Supplied material »
Start

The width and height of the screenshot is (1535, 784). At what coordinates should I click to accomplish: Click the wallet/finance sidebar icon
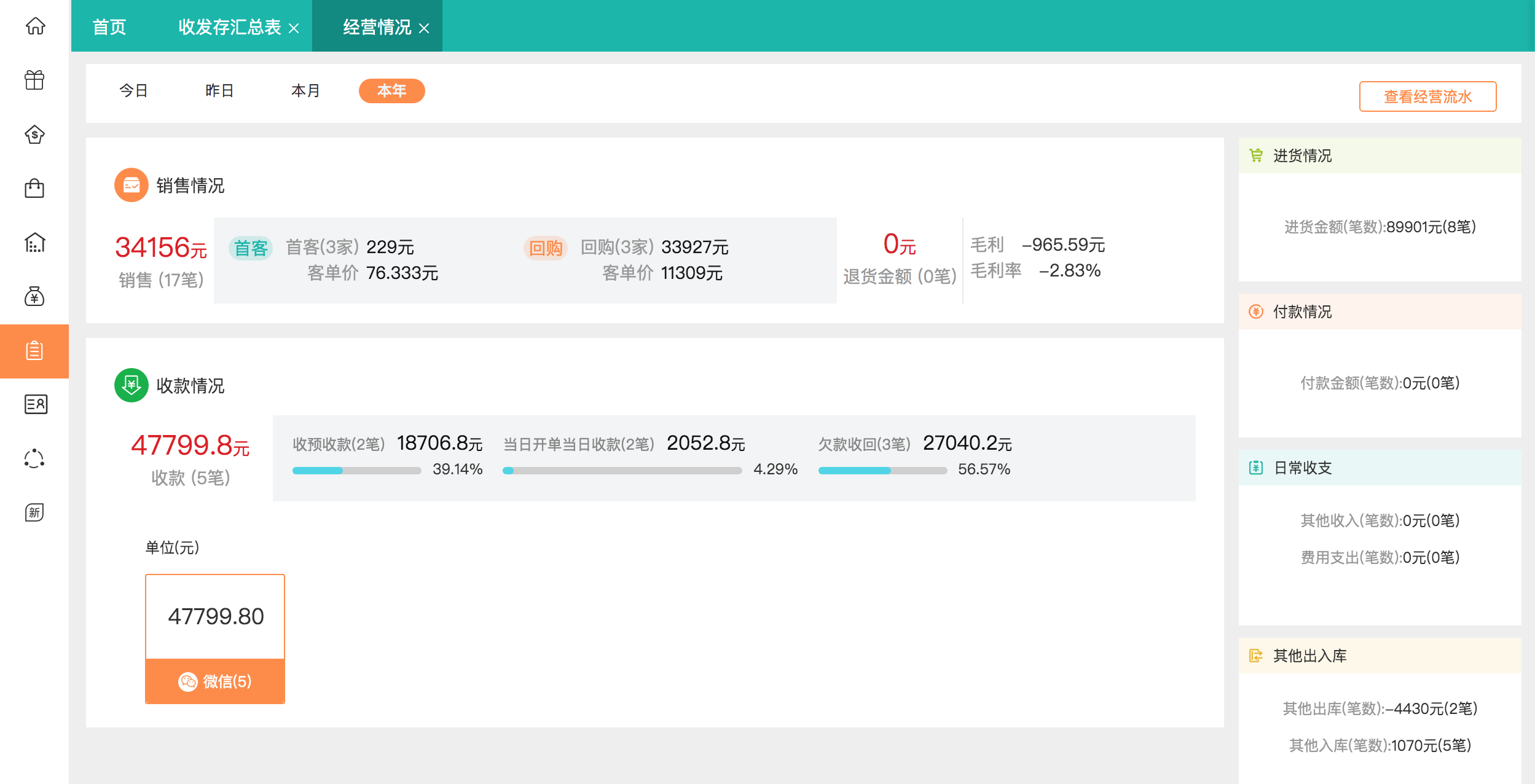[34, 296]
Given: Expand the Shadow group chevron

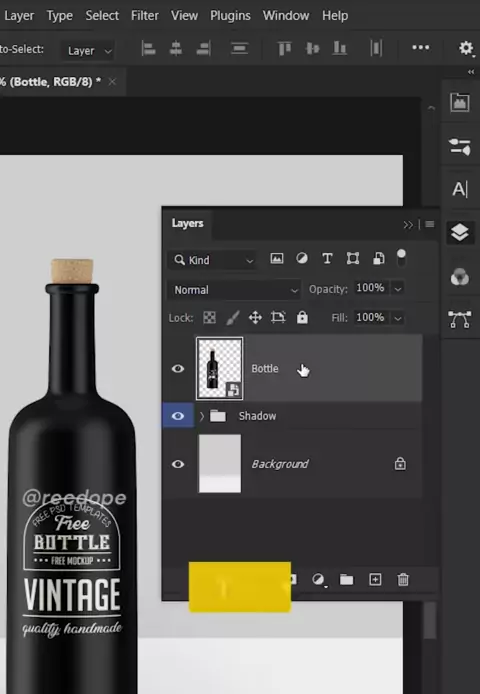Looking at the screenshot, I should coord(202,416).
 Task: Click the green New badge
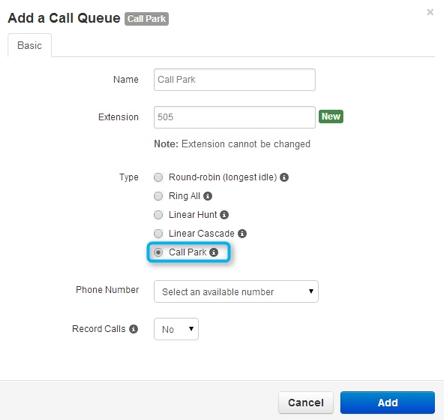click(331, 117)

End

Rewrite the data above as a numbered list with one line per item, skipping blank lines and leaving out the pictures.

1. The width and height of the screenshot is (1535, 784). At what coordinates should I click to accomplish: Click the wallet/finance sidebar icon
2. [34, 296]
3. Given: Expand the Shadow group chevron
4. Looking at the screenshot, I should coord(202,416).
5.  Task: Click the green New badge
6. click(331, 117)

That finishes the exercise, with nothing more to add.